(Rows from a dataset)

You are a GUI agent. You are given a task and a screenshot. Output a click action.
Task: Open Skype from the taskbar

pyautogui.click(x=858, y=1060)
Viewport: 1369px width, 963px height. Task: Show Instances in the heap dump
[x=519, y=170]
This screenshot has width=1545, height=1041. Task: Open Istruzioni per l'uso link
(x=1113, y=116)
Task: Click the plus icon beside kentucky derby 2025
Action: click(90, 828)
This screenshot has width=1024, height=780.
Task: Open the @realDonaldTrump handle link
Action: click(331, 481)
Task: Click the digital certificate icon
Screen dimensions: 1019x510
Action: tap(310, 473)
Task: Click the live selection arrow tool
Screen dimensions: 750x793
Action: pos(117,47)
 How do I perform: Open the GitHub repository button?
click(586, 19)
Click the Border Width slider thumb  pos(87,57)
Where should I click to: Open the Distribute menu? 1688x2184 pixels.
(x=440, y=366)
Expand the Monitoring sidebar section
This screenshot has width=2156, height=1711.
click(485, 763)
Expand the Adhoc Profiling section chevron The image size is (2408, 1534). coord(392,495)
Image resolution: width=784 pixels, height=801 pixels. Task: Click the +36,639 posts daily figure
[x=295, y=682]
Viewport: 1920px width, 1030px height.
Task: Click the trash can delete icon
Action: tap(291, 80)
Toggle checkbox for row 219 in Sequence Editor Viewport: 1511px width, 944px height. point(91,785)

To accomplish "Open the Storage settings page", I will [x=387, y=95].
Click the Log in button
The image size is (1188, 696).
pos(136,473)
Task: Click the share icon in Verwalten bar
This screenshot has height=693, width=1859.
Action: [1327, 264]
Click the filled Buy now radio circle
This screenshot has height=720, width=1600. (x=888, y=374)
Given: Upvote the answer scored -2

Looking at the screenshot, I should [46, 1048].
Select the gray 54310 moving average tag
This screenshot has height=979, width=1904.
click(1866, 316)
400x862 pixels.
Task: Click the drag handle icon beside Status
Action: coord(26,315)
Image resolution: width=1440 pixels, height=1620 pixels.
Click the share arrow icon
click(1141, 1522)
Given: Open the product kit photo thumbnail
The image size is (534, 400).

**SHORT PROBLEM**
Please count how many lines in the listing above contain the word "should", and give only that number.

**REPLY**
2